On the surface, it seems that the whole world is moving in unison toward the single goal of addressing climate change. However, the reality is not so simple.


The British economic weekly The Economist pointed out in a recent issue that "despite the grand discourse, fossil fuels are increasing." According to data from the International Energy Agency (IEA), global energy demand is expected to increase by about 5% this year. A 4% increase is also anticipated next year. Approximately 45% of this additional demand this year is expected to be met by electricity generated from fossil fuels.


The main reason is the significant increase in energy demand as major economies such as the United States, Europe, and China have reopened their economies with expanded vaccine rollouts this year.


According to Citigroup, Europe's natural gas reserves are at their lowest level in the past five years. China, which relies heavily on coal power, is also experiencing a significant increase in electricity consumption this year. According to the U.S. Energy Information Administration, the share of coal in U.S. electricity use is expected to rise from 22% last year to 26% this year.

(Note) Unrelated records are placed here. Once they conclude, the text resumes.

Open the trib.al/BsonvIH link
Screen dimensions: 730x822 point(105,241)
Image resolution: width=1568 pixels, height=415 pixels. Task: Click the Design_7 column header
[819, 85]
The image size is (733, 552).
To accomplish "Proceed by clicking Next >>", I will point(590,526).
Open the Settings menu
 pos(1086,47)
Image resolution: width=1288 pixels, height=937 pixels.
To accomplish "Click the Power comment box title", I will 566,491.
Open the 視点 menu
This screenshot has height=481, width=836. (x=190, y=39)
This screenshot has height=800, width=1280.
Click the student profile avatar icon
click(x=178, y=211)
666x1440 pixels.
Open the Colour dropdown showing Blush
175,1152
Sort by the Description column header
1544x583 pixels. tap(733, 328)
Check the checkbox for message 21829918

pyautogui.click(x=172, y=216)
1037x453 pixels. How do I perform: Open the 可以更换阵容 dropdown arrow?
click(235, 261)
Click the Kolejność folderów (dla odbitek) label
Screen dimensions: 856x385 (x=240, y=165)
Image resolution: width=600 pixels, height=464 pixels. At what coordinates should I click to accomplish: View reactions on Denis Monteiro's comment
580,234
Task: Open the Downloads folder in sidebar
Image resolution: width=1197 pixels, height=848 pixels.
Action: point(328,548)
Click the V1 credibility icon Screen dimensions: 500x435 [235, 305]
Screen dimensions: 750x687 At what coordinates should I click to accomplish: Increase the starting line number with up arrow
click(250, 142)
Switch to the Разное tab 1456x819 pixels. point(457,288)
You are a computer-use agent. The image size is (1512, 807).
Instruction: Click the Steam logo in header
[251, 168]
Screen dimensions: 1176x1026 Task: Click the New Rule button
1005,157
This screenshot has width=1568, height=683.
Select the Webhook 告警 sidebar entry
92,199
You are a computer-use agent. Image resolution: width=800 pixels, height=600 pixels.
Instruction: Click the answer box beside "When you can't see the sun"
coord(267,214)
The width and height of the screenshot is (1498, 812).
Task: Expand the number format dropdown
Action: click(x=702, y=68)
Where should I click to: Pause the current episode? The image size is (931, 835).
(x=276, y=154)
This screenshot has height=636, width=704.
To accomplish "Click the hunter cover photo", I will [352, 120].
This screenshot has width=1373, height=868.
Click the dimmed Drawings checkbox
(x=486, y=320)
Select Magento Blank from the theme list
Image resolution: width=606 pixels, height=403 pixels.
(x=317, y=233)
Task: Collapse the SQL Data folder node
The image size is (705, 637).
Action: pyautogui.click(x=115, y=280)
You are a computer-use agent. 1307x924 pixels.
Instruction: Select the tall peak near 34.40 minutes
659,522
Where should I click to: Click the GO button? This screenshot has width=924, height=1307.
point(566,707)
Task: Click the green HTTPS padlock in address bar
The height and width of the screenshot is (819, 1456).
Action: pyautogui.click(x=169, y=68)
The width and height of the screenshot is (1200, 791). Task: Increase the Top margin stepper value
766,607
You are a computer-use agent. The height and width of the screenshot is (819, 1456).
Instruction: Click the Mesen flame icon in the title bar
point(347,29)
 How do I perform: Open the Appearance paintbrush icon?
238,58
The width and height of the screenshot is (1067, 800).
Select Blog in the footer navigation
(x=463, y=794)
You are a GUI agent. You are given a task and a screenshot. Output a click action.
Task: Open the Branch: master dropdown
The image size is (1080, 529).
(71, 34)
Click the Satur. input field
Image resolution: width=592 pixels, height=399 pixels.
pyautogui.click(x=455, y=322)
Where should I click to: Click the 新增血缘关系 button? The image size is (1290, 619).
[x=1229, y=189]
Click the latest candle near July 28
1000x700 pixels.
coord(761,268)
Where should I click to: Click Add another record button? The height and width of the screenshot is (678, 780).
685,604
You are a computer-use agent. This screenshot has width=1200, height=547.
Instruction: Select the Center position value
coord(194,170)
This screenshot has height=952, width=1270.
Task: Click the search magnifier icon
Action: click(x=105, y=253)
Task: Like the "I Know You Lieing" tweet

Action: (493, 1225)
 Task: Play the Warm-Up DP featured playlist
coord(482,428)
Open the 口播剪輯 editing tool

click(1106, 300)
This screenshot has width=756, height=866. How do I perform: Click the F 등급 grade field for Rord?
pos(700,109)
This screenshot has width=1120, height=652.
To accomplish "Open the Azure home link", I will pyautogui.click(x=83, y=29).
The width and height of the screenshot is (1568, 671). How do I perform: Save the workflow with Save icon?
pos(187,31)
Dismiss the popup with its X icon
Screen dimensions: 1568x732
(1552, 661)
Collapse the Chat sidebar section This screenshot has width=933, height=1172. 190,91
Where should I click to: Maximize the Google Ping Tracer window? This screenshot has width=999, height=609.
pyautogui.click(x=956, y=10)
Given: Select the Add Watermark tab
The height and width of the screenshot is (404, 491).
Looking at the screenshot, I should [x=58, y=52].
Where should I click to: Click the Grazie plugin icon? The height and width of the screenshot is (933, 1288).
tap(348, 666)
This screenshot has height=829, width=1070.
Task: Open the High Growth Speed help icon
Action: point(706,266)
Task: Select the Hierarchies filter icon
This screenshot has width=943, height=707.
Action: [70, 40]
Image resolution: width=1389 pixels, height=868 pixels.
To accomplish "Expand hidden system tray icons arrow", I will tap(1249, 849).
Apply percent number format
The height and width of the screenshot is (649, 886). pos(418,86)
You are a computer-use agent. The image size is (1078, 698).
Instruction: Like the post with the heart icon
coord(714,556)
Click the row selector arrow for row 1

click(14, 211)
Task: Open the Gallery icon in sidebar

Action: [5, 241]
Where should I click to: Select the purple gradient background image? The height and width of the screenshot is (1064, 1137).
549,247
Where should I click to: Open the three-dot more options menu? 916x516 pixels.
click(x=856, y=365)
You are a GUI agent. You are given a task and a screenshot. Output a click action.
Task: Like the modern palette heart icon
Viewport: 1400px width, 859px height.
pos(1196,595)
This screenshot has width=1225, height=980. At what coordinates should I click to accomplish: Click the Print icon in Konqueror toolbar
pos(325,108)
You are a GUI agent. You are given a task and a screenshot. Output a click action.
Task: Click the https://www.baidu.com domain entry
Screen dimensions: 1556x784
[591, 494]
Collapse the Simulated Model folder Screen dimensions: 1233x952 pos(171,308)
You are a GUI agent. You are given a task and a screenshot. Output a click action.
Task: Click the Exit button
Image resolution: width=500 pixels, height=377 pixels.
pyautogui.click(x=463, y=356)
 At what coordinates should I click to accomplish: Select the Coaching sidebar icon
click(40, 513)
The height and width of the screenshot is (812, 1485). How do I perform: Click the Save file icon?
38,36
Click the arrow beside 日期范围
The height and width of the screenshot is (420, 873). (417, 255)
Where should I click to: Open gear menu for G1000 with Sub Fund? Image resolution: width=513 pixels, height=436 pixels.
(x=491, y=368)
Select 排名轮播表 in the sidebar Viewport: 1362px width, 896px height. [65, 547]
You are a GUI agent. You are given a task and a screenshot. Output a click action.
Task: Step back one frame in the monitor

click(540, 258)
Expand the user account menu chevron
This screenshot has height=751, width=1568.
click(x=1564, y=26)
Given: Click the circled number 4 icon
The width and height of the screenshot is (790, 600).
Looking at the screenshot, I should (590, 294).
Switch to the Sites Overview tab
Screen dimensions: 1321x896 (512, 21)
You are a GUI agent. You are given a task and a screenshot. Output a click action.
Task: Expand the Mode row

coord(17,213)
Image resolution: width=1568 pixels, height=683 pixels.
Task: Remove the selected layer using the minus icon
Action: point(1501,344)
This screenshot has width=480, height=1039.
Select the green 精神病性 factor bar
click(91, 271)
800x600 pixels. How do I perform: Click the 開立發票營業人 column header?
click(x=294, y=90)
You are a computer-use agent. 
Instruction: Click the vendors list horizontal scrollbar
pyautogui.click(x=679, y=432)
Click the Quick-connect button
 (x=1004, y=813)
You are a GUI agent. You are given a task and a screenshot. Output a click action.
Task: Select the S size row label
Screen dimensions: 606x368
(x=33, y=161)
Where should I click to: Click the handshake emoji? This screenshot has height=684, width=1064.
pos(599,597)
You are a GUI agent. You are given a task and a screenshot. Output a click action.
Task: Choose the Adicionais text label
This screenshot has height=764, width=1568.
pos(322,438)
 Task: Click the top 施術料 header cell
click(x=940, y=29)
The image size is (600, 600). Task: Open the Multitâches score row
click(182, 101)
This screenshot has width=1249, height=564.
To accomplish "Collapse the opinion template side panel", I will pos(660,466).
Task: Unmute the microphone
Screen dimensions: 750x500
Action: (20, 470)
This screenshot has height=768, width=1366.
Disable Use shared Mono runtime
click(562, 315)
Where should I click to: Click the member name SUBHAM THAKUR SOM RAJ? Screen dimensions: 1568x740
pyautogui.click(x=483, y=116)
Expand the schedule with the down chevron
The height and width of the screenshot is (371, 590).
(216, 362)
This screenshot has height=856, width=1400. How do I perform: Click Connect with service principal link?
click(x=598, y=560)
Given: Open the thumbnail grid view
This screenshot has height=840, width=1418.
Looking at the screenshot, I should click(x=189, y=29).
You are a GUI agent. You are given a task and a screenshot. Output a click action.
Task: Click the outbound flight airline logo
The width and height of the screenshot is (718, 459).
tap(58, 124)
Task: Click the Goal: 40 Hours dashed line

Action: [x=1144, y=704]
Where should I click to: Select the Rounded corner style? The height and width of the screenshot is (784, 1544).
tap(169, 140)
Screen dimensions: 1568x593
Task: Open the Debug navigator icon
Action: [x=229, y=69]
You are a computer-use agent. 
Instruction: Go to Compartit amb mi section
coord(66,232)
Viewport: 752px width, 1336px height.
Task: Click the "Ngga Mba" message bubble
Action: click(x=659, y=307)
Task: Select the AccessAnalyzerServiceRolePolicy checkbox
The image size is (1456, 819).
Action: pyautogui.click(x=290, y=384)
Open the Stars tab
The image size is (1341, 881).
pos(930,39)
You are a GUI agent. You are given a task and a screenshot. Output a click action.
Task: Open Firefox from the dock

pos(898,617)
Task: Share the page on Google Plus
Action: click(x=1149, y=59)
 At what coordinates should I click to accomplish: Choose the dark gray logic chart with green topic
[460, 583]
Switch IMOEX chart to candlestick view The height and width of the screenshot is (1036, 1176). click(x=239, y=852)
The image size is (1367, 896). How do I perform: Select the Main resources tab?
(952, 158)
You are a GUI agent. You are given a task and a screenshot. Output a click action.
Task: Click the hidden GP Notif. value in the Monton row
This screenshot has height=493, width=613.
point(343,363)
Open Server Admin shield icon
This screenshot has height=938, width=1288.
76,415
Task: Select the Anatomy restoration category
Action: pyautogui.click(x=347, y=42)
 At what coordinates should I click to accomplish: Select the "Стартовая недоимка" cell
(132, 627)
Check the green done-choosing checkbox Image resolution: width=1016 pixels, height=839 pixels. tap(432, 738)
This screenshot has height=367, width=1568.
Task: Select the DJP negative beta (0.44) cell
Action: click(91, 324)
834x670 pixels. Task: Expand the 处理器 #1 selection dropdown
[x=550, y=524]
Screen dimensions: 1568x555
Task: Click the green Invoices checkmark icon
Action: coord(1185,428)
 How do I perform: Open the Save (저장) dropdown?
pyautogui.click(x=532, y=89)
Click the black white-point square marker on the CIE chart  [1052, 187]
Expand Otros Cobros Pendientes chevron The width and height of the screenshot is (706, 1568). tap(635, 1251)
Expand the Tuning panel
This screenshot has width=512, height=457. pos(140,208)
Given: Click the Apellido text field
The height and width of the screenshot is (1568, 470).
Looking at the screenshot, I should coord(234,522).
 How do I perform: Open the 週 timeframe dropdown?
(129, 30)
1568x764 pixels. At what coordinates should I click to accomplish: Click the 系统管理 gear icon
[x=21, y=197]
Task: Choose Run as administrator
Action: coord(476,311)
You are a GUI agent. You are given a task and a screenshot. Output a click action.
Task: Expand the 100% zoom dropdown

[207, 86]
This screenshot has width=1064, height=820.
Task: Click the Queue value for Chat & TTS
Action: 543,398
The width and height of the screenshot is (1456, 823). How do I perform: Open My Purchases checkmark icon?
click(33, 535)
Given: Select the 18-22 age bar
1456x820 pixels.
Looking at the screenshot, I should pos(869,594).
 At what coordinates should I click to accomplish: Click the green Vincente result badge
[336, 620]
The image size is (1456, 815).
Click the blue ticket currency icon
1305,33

There is also a paradoxical situation where eco-friendly policies are actually encouraging the use of fossil fuels. The Wall Street Journal (WSJ) reported that Western countries such as the U.S. and Europe are expanding solar power facilities, but due to high dependence on Chinese components, this has paradoxically not led to a reduction in greenhouse gas emissions. This is because China, which dominates the global solar market, mainly uses coal power to lower production costs.


Recent wildfires spreading worldwide due to abnormal weather conditions are once again reminding us of the seriousness of climate change. Wildfires caused by scorching summer heat have started in North America and spread to Southern European countries such as Spain, Greece, Italy, and Turkey, severely damaging forests and polluting the atmosphere. There are concerns that if this vicious cycle continues, climate change could reach an uncontrollable state.


Although countries appear to be actively responding to climate change on the surface, their true intentions differ slightly. At the G20 Environment Ministers' Meeting held last month in Italy, discussions were held on abolishing subsidies for fossil fuels and gradually reducing coal use, but the meeting ended without much progress due to opposition from China, India, Russia, and Saudi Arabia.


Korea, which has long heavily depended on fossil fuels for energy, is also in a difficult situation. It is time for wise policies that can keep pace with the global trend of responding to climate change while minimizing damage to companies and promoting economic growth.